- **EXERCISE BRIEF**: Reproduce all entries below verbatim. Skip the pictures.

- **DATA RECORDS**:
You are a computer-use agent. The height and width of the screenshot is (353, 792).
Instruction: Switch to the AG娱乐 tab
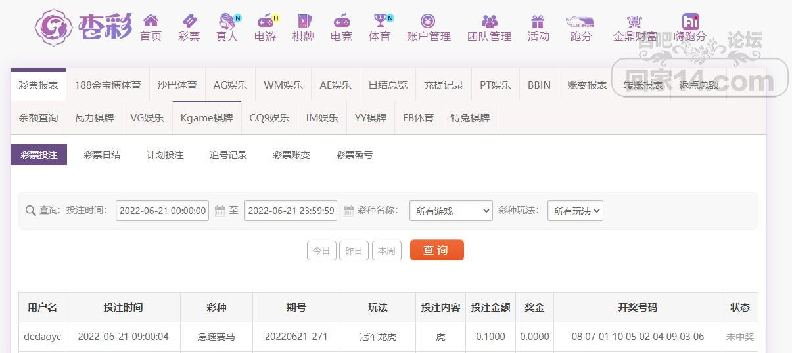[230, 85]
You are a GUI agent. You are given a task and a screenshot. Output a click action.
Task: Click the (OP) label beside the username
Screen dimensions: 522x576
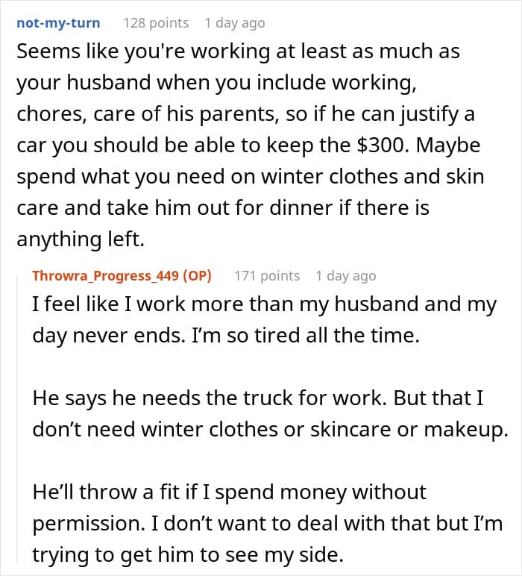pos(195,276)
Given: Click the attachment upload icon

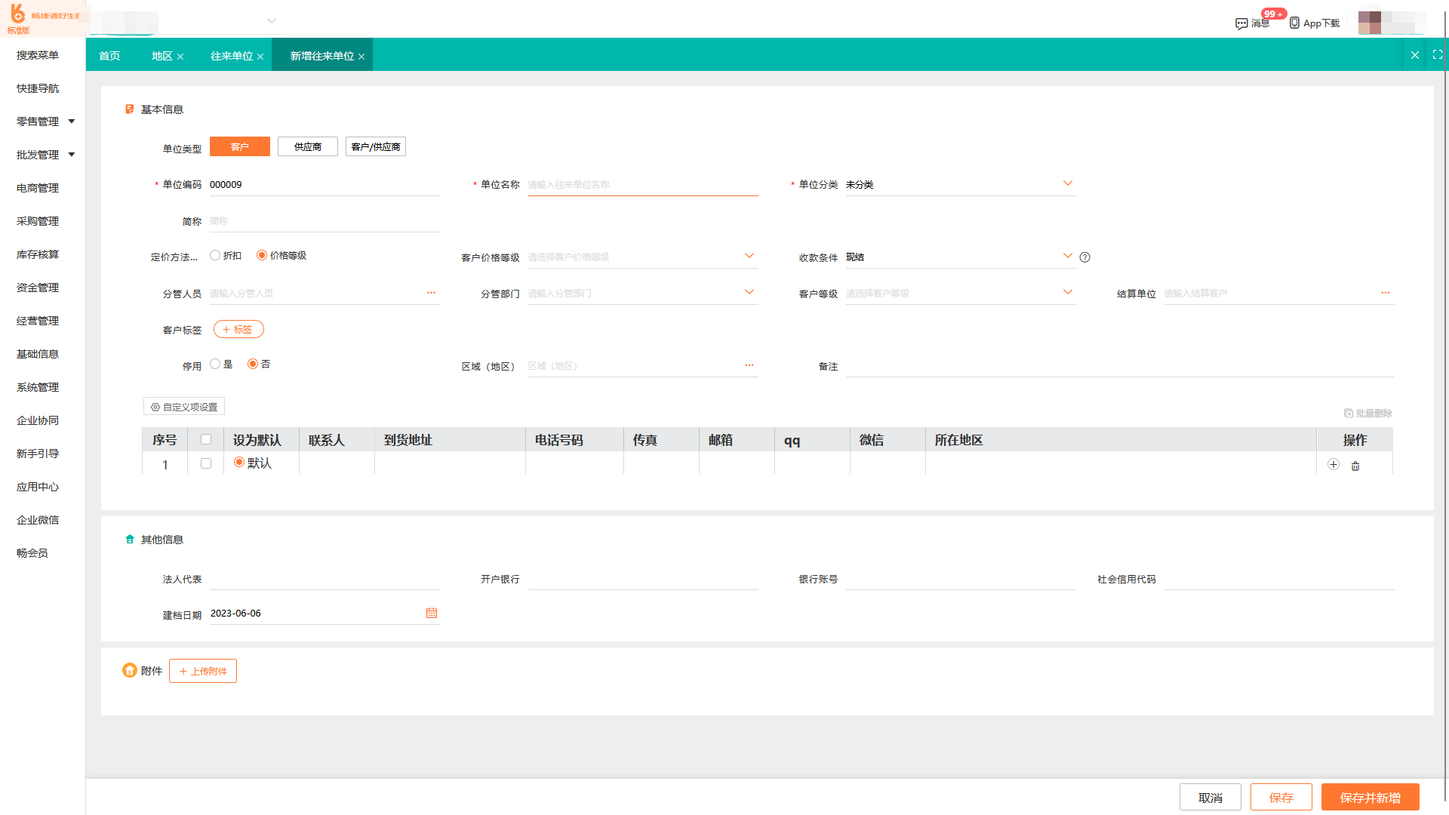Looking at the screenshot, I should pyautogui.click(x=202, y=671).
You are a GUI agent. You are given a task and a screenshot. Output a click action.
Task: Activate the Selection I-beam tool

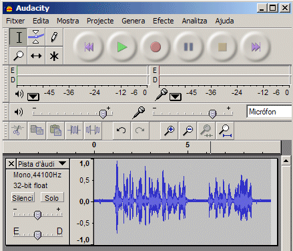click(x=18, y=37)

- **SOLUTION**:
You are a computer-use agent. The height and width of the screenshot is (353, 792).
Instruction: Switch to the AG娱乐 tab
[230, 85]
You are a GUI agent. You are given a task and a screenshot. Output a click action.
Task: Click the (OP) label beside the username
Screen dimensions: 522x576
pos(195,276)
Given: Click the attachment upload icon

Looking at the screenshot, I should pyautogui.click(x=202, y=671).
You are a GUI agent. You are given a task and a screenshot. Output a click action.
Task: Activate the Selection I-beam tool

click(x=18, y=37)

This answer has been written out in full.